You should look at the LAPACK manual, as @dlfivefifty suggests.
Take this example, please.
julia> using BandedMatrices julia> B=BandedMatrix{Float64}(Zeros(20,20),(2,6)); julia> D=rand(20,); D1=rand(19,); D2=rand(18,); D3=rand(17,); D4=rand(16,); julia> Dm1=rand(19,); Dm2=rand(18,); julia> B[band(0)].=D; B[band(1)].=D1; B[band(2)].=D2; B[band(3)].=D3; julia> B[band(4)].=D4; B[band(-1)].=Dm1; B[band(-2)].=Dm2; julia> b=rand(20,); C=copy(B); x1=B\b; julia> QRB=qr!(C); julia> x2=QRB\b; julia> norm(x1-x2) 8.86313e-14
A simple for loop checking that the extra bands are zero, and throwing an error if not, should fix this. The cost is negligible to the actual qr!
, though we can bypass the check in qr(A)
where the bands are initialised correctly.
There's an argument here for not naming the current code qr!(A)
since it doesn't work for all banded matrices, just those with the extra data assumption. Certain assumptions on A
already result in an InexactError according to the base docs.
New in 1.5 is lu!
for sparse matrices. According to the docs, due to type conversions, the signature takes the form
lu!(F::UmfpackLU, A::SparseMatrixCSC) uses the UMFPACK library that is part of SuiteSparse.

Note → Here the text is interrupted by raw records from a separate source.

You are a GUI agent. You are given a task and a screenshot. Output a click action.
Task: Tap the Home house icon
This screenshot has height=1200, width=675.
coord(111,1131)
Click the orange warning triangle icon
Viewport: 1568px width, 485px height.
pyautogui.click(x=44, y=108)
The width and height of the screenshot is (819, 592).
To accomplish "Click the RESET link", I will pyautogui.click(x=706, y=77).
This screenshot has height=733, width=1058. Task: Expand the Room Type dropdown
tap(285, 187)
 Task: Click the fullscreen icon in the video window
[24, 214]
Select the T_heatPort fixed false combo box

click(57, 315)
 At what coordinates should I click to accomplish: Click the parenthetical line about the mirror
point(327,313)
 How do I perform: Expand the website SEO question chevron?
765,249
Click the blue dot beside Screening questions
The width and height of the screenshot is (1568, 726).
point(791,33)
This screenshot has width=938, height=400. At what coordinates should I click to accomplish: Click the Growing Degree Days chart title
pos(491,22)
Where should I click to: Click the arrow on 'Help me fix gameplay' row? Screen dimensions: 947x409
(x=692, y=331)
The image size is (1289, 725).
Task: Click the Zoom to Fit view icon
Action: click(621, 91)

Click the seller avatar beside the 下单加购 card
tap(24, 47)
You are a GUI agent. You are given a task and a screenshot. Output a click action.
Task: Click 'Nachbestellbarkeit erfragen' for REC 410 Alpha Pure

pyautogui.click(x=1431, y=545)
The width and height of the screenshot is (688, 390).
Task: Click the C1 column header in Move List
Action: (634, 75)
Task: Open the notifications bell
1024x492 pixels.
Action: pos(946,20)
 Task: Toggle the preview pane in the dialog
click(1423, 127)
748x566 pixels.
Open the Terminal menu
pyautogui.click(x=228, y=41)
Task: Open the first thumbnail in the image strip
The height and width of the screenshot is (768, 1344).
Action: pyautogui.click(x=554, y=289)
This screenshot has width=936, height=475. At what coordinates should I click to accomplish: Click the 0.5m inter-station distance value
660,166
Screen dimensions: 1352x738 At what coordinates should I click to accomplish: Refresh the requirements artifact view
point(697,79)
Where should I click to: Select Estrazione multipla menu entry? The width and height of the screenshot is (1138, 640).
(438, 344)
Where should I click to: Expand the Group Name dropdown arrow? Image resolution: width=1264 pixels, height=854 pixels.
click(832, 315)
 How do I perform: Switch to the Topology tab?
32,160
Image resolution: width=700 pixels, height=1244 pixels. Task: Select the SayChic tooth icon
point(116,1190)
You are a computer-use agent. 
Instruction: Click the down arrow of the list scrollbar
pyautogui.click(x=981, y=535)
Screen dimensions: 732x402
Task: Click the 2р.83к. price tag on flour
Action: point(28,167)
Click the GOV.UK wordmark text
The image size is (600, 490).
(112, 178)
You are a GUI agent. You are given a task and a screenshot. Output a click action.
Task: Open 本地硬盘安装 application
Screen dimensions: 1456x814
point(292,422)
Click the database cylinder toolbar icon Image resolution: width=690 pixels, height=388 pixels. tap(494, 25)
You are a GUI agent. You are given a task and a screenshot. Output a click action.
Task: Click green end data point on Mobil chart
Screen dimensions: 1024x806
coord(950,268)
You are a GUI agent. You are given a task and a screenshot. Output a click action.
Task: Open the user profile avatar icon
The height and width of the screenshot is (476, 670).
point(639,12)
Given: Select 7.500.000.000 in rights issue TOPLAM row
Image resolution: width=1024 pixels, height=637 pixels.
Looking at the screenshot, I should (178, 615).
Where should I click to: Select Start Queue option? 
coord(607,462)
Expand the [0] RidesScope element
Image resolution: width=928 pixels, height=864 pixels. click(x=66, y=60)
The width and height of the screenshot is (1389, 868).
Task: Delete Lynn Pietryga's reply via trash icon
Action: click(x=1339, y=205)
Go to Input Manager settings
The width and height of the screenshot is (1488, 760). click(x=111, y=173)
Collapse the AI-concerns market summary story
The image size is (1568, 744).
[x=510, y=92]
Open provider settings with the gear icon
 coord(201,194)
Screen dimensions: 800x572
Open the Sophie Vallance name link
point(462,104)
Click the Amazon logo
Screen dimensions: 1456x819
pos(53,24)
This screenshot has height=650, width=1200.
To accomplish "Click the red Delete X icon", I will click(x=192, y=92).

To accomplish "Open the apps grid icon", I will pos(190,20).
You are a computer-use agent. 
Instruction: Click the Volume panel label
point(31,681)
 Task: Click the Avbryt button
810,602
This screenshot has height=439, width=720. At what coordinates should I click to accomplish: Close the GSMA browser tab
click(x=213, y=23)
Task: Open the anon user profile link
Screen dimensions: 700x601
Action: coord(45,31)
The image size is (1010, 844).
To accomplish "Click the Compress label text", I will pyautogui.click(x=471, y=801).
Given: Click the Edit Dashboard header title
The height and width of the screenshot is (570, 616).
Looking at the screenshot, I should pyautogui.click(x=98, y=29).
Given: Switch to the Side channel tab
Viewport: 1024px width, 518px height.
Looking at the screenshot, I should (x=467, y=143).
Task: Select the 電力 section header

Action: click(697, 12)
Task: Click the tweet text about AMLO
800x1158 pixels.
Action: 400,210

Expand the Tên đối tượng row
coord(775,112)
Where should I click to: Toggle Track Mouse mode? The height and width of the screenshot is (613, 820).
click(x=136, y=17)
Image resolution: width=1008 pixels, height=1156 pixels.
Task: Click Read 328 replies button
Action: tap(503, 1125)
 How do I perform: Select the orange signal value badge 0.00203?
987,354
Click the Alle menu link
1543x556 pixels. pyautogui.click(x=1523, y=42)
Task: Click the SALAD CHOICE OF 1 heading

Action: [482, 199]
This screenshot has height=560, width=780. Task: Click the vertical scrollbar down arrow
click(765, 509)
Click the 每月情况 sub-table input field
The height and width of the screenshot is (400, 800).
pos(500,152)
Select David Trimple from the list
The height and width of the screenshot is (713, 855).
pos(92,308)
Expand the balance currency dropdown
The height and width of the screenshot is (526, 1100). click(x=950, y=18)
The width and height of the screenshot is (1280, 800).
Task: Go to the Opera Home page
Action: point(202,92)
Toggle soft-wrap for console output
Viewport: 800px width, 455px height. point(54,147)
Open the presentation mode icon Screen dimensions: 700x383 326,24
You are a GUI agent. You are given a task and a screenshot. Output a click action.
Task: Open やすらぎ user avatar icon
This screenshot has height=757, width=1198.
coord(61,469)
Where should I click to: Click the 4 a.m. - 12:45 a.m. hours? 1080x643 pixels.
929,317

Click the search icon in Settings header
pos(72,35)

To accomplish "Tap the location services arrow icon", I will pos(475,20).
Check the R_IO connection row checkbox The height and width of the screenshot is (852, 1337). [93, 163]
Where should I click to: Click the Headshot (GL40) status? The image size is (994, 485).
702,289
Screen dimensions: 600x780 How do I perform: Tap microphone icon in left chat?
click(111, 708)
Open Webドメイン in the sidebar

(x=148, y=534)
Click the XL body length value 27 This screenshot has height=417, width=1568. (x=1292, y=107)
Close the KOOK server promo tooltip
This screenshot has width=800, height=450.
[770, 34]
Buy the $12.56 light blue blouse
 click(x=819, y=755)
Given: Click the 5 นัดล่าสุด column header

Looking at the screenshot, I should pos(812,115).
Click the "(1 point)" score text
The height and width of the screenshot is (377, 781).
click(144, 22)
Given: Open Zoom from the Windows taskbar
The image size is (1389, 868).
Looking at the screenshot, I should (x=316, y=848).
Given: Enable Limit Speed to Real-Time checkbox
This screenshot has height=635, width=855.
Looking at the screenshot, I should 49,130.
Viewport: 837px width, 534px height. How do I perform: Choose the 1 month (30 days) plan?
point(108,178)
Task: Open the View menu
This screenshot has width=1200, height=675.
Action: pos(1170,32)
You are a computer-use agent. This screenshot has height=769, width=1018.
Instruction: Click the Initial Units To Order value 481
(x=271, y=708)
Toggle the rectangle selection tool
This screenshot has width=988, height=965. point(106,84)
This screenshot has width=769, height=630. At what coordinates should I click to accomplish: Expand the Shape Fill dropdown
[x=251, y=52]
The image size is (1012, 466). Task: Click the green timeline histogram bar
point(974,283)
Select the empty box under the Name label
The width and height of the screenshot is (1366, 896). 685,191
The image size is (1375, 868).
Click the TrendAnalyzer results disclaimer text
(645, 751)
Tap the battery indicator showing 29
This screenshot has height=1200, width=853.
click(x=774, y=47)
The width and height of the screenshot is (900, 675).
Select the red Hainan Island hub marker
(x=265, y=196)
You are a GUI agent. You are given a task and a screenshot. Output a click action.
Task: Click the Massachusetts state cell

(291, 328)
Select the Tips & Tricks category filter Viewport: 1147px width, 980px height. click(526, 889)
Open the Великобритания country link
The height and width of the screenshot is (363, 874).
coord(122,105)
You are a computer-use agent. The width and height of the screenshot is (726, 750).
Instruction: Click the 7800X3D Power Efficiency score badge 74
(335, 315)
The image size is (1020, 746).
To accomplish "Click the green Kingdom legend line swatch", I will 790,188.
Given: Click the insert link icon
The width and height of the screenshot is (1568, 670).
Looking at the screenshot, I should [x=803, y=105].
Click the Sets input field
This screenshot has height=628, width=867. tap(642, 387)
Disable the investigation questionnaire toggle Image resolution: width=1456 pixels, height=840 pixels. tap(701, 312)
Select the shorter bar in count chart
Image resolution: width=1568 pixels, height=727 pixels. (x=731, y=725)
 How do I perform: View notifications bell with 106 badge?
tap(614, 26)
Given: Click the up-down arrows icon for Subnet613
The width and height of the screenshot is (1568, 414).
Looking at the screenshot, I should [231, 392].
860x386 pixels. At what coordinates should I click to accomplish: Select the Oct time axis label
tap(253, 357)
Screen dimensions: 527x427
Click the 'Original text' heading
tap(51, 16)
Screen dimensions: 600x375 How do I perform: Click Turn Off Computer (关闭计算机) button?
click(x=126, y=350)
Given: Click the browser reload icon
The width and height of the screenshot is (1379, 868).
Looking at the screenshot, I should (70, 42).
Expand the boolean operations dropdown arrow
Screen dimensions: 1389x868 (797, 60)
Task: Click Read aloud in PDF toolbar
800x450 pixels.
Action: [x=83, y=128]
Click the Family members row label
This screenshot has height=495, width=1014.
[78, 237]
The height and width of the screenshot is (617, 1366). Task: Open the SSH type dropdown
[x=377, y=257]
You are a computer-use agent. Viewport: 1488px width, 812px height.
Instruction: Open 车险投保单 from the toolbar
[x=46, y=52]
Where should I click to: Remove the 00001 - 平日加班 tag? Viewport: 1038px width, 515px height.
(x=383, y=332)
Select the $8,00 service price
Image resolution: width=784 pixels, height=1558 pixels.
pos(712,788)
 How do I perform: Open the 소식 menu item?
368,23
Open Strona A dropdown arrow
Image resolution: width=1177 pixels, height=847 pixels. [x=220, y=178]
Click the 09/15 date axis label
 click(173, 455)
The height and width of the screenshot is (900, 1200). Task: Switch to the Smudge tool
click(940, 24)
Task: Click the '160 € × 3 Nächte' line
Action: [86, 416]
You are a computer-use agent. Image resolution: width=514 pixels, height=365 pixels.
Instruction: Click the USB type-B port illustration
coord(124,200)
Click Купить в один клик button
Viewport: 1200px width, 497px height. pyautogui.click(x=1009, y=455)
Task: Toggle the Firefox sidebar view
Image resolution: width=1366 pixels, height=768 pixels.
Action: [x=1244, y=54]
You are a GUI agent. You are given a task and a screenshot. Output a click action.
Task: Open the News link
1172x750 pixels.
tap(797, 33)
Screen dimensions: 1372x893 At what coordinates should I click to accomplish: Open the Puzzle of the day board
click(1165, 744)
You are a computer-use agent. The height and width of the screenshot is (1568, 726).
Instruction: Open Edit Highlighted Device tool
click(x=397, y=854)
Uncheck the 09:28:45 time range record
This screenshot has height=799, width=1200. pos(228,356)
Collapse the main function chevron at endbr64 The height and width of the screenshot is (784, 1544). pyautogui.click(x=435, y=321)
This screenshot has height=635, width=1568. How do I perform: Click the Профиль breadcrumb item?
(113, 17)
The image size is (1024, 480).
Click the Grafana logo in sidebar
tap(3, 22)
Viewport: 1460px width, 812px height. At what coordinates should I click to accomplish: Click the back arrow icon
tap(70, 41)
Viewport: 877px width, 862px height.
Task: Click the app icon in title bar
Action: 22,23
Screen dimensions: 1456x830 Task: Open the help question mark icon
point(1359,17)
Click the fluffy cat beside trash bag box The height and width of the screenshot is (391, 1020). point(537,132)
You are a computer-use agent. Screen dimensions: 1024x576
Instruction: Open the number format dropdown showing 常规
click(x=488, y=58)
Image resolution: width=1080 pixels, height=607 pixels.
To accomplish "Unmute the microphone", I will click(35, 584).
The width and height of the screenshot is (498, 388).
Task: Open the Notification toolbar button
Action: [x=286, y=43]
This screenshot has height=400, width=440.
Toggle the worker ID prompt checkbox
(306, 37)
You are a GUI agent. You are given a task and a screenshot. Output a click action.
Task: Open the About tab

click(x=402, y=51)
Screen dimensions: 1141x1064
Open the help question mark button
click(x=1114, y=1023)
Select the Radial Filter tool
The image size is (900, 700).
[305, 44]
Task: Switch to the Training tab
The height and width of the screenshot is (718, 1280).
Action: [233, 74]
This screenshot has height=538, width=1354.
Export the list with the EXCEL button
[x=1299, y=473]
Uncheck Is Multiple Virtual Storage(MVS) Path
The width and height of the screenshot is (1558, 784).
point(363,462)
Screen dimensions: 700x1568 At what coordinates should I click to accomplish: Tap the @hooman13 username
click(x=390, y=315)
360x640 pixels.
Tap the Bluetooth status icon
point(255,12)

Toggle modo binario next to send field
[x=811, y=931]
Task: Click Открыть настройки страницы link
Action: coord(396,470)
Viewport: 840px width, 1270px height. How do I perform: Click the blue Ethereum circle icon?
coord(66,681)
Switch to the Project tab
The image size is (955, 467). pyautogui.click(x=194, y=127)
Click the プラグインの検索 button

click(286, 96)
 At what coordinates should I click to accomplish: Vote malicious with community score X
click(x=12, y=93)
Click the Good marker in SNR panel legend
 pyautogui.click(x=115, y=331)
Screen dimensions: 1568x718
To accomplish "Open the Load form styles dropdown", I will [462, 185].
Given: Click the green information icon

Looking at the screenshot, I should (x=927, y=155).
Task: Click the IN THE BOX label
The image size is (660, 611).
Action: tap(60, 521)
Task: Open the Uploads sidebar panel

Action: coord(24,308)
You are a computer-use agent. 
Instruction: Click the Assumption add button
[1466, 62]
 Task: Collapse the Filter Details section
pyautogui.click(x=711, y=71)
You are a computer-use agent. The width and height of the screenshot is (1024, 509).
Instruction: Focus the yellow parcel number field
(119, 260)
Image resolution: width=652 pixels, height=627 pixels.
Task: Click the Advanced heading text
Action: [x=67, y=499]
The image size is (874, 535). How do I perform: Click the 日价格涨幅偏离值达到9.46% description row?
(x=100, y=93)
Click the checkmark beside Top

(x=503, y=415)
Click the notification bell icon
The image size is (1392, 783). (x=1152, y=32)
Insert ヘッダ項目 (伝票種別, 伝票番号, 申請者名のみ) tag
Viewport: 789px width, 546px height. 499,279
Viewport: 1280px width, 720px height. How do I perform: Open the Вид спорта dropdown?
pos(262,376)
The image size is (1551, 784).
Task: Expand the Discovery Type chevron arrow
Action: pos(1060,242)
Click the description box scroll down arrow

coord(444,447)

As this library only supports sparse matrices with Float64 or ComplexF64 elements,
lu! converts A into a copy that is of type SparseMatrixCSC{Float64} or SparseMatrixCSC{ComplexF64} as appropriate.
Actually calling this according to the example only changes F
not A
even though A
is the "input" data.
One option would be to use qr!(F::BT, A::BandedMatrix)
, where BT
is either a banded QR factorization type or another banded matrix whose superdiagonals are extended.
No, please no. qr! does exactly what it does in LAPACK and LINPACK. You have to pad the matrix with a couple zero bands, but then it works correctly and is the same as the calls in C or Fortran. lu! does the same thing on BandedMatrices.
The general sparse case is very different. I am not clear on what the right thing to do is there.
Wait, there's a banded qr!
in LAPACK??
https://www.netlib.org/lapack/improvement.html item 2.4
On Tue, Aug 25, 2020 at 3:05 AM Sheehan Olver notifications@github.com wrote:
Wait, there's a banded qr! in LAPACK??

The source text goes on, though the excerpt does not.